[What the task requires] All lines of the records below that contain the word "address" must be listed.

*** Opening Source data ***

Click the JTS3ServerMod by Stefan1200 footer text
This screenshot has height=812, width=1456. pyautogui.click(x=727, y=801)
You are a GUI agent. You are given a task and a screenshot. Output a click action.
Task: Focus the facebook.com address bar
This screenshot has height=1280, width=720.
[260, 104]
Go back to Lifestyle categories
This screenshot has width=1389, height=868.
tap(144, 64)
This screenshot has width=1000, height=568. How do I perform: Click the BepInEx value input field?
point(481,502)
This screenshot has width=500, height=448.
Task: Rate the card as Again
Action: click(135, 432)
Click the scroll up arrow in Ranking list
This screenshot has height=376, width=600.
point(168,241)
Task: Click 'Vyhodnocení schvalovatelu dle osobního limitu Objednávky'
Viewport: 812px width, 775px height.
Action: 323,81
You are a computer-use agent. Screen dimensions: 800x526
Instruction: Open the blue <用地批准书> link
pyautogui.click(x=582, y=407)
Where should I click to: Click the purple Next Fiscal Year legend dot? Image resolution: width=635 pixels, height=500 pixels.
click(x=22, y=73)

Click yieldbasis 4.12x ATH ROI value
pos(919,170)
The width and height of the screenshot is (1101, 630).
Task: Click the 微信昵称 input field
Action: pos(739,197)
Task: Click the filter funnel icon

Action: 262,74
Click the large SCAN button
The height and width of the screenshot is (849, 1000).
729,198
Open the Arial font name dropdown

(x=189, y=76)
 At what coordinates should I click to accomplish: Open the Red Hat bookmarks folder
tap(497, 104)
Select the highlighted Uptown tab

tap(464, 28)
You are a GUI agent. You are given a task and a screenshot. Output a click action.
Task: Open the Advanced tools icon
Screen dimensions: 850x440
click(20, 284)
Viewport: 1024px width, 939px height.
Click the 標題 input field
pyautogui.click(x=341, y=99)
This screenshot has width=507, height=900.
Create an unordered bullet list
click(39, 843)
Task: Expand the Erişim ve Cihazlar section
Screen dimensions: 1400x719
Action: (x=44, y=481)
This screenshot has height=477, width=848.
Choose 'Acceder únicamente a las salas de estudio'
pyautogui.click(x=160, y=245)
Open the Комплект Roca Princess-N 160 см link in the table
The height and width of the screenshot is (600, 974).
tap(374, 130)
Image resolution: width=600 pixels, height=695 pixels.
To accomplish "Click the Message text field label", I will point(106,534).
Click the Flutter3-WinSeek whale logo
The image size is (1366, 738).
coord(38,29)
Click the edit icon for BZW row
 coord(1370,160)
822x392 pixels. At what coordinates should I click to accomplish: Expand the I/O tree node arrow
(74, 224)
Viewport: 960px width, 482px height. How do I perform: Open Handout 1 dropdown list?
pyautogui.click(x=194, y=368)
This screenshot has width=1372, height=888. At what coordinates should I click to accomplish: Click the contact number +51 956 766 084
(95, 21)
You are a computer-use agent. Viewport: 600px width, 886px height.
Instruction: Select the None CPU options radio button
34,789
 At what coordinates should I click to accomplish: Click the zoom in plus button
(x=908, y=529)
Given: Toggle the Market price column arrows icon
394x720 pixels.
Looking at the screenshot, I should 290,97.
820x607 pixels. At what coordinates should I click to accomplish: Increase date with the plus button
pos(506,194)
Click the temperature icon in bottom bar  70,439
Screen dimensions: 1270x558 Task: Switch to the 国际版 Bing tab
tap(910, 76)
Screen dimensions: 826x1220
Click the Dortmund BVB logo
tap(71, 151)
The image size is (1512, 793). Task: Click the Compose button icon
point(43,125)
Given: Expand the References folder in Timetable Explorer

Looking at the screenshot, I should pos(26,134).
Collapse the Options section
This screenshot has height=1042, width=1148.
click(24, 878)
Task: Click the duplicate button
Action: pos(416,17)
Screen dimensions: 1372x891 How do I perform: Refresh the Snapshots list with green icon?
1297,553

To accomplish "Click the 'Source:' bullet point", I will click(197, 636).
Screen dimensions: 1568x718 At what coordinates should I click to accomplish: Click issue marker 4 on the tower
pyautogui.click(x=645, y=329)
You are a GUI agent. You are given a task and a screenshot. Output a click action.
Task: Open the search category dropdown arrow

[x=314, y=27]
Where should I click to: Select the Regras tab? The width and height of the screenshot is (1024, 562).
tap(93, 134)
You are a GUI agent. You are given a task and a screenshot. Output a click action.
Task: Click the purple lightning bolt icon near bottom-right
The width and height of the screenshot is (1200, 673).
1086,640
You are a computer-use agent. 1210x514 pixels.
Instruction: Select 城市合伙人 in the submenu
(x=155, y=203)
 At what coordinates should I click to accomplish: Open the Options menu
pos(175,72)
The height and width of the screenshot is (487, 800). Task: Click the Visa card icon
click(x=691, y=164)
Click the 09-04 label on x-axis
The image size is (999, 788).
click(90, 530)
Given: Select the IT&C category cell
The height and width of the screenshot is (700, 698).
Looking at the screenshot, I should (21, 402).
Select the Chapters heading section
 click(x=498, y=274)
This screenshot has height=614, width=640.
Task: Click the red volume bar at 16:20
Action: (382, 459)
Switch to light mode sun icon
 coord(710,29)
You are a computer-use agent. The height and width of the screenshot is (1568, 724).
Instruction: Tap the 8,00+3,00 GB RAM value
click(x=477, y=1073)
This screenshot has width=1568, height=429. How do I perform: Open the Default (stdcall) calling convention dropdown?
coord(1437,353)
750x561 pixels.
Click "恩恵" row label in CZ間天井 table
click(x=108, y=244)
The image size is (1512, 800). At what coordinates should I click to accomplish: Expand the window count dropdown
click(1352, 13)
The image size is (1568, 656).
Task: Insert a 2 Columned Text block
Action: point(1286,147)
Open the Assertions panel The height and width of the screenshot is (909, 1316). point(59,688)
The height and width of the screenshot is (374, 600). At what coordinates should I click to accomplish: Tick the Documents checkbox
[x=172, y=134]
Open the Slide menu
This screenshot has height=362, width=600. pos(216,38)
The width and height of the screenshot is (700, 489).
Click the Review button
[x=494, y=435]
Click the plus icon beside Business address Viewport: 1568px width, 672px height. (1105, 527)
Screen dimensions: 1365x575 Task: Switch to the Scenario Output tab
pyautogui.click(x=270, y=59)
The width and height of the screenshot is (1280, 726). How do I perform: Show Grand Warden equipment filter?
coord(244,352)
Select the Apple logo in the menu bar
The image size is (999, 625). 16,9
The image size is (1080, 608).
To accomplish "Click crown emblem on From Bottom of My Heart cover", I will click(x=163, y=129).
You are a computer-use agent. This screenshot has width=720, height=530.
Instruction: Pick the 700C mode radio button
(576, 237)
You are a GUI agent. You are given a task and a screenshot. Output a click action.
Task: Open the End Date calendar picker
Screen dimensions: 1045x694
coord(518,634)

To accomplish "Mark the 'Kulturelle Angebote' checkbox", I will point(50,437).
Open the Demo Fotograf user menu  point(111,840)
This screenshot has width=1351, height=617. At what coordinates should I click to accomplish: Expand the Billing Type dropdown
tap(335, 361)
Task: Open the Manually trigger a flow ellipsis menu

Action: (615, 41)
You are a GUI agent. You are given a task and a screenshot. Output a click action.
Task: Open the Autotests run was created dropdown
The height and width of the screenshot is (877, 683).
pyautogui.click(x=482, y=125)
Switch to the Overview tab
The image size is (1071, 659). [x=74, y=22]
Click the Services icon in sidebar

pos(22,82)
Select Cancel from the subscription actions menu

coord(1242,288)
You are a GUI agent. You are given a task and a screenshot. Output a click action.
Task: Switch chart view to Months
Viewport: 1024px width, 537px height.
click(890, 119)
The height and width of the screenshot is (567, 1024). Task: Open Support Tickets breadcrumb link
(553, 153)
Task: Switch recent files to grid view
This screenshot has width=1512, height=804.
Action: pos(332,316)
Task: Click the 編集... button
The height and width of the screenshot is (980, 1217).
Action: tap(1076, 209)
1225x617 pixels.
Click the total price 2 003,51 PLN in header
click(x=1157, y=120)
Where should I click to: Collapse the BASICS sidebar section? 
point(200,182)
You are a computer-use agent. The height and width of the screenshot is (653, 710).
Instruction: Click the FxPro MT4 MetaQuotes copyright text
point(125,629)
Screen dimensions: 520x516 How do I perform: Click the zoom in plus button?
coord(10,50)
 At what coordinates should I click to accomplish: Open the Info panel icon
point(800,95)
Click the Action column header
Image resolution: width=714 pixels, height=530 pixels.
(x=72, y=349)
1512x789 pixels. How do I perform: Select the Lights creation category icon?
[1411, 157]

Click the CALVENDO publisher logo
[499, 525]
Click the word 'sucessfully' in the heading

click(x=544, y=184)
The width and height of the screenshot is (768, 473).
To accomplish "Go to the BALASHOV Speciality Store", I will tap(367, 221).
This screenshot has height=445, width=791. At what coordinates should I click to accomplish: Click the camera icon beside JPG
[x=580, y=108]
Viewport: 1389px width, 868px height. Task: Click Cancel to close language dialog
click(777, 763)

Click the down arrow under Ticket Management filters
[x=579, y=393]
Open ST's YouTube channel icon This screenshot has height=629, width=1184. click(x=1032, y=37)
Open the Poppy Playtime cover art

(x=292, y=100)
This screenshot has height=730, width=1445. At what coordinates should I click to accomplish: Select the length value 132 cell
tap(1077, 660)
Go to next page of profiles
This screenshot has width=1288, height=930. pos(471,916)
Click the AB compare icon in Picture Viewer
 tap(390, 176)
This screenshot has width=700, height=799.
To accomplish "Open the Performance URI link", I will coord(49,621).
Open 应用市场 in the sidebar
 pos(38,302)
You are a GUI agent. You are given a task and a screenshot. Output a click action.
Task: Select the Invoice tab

*** Closing Source data ***

[Exercise response]
Task: Focus the facebook.com address bar
Click the plus icon beside Business address Viewport: 1568px width, 672px height. (1105, 527)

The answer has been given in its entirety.